ENTRIES SHOWN:
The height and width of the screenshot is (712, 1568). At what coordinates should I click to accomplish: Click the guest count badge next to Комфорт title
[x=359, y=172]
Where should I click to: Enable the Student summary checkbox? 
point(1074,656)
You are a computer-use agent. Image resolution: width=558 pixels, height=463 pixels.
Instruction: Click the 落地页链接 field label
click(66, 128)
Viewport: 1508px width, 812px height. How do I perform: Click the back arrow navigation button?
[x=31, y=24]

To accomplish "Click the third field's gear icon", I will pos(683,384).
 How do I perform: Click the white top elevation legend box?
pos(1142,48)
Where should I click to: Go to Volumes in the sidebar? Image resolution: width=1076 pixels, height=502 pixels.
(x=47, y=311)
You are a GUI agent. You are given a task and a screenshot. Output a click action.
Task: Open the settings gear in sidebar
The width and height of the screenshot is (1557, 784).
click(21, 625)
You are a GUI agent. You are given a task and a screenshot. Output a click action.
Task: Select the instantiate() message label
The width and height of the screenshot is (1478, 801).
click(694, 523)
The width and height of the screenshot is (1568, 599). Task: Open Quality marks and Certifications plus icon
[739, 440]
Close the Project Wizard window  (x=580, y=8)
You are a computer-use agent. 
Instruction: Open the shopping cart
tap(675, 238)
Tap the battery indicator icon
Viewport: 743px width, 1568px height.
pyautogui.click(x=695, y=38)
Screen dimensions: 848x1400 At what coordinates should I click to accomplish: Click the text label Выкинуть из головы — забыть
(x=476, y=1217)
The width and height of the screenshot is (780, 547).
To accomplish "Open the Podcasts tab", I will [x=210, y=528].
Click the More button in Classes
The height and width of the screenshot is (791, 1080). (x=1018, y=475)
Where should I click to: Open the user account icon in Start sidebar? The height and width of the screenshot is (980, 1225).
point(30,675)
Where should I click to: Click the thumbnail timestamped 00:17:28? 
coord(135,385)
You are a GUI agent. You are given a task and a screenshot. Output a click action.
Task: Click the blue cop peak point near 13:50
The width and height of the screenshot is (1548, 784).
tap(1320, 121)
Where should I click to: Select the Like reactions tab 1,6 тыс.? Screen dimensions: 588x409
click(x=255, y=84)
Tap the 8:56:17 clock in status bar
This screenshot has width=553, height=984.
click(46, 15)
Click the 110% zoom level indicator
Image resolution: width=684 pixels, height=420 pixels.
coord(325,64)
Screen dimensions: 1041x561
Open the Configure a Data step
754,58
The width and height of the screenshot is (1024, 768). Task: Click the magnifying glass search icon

WHAT YOU ARE ASKED TO DO:
Copy each line in the data that holds the word "computer".

OUTPUT FOR THIS EXERCISE:
You are a computer-use agent. Image resolution: width=558 pixels, height=463 pixels.
You are a computer-use agent. 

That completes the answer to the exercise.